:: Given entries ::

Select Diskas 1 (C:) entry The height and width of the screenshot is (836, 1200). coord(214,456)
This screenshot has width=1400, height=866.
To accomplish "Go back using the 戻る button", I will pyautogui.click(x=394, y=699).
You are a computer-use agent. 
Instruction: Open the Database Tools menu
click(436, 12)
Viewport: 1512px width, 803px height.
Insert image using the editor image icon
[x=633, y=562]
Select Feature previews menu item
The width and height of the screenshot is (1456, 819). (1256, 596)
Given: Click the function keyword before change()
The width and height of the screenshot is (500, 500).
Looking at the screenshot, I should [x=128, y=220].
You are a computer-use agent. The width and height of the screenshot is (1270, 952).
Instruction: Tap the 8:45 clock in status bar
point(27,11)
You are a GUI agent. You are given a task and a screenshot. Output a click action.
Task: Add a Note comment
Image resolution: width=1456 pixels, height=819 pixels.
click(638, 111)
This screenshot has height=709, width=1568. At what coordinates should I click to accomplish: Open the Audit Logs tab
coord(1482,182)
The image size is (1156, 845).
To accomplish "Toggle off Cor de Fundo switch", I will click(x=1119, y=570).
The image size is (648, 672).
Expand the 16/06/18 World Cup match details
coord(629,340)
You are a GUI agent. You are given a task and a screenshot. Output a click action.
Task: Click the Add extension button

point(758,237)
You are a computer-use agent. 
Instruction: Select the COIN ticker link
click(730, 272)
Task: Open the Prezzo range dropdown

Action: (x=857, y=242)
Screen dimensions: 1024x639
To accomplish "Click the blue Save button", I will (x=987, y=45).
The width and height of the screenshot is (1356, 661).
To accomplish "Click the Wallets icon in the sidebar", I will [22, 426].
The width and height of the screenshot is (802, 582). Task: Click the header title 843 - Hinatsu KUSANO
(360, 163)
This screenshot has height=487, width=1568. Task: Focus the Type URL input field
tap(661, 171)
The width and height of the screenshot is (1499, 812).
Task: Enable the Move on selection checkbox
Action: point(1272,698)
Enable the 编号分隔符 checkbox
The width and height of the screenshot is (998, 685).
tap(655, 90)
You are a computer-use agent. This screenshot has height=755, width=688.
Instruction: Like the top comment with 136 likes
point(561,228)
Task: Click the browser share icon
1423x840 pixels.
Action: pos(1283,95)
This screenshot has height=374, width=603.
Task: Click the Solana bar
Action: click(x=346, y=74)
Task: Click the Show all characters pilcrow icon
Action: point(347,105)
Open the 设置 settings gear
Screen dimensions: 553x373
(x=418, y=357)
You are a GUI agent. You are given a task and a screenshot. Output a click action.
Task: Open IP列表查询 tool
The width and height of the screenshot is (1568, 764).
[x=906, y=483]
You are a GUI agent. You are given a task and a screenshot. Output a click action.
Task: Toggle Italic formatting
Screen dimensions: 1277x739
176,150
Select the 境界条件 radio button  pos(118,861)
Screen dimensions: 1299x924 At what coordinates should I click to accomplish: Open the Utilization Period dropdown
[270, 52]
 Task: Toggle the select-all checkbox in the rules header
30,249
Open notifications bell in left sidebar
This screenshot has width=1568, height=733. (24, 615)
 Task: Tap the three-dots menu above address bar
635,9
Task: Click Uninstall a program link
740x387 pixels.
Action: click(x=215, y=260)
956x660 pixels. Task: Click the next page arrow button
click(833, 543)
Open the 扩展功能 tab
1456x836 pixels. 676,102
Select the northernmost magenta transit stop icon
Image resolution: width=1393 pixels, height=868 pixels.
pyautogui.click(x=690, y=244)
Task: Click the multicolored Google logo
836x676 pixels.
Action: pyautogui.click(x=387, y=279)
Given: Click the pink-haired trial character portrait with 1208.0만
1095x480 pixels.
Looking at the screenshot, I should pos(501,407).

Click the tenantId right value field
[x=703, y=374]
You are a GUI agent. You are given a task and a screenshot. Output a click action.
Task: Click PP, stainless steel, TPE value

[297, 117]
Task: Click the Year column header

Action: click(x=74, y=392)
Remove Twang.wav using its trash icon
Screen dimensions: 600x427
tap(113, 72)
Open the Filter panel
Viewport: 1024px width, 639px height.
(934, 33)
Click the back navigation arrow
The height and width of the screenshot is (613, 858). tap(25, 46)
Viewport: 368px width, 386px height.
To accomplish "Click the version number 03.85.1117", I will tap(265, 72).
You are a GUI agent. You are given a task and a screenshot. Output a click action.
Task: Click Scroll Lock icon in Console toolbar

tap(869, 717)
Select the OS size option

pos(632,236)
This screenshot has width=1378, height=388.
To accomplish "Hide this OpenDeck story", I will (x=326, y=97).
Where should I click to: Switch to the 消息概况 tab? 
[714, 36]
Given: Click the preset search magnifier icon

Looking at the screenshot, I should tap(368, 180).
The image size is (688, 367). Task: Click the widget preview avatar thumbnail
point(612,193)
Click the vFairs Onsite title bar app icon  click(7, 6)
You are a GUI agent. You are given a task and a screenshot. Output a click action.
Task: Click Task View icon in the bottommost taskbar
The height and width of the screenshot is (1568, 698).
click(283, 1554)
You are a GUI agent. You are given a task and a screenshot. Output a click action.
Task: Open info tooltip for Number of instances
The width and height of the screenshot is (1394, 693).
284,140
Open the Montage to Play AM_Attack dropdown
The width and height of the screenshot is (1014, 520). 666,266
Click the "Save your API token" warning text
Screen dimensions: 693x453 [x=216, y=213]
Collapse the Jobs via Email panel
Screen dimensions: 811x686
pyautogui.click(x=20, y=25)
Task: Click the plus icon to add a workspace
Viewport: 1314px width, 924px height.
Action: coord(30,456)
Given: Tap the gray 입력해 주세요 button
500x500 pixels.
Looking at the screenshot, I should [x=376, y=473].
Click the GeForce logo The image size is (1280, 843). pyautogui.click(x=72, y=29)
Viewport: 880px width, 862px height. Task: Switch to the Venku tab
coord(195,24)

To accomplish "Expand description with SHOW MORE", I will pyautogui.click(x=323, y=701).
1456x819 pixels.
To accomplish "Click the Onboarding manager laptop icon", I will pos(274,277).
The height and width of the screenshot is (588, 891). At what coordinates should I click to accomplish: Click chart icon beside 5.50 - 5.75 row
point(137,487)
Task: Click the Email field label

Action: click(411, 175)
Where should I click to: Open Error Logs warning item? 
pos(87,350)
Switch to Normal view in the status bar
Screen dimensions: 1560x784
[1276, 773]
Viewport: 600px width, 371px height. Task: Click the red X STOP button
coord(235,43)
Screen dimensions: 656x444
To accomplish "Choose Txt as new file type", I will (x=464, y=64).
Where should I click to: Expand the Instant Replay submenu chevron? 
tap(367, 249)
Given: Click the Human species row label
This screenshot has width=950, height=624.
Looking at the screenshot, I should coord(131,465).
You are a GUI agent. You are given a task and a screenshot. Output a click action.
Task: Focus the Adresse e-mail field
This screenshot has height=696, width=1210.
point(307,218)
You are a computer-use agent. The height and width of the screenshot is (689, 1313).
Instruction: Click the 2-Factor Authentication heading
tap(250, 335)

:::

# Job
Copy out, without any changes, the part of the items that opens with the very first line and closes with the line containing "point(27,11)".

# The output
Select Diskas 1 (C:) entry The height and width of the screenshot is (836, 1200). coord(214,456)
This screenshot has width=1400, height=866.
To accomplish "Go back using the 戻る button", I will pyautogui.click(x=394, y=699).
You are a computer-use agent. 
Instruction: Open the Database Tools menu
click(436, 12)
Viewport: 1512px width, 803px height.
Insert image using the editor image icon
[x=633, y=562]
Select Feature previews menu item
The width and height of the screenshot is (1456, 819). (1256, 596)
Given: Click the function keyword before change()
The width and height of the screenshot is (500, 500).
Looking at the screenshot, I should [x=128, y=220].
You are a computer-use agent. The width and height of the screenshot is (1270, 952).
Instruction: Tap the 8:45 clock in status bar
point(27,11)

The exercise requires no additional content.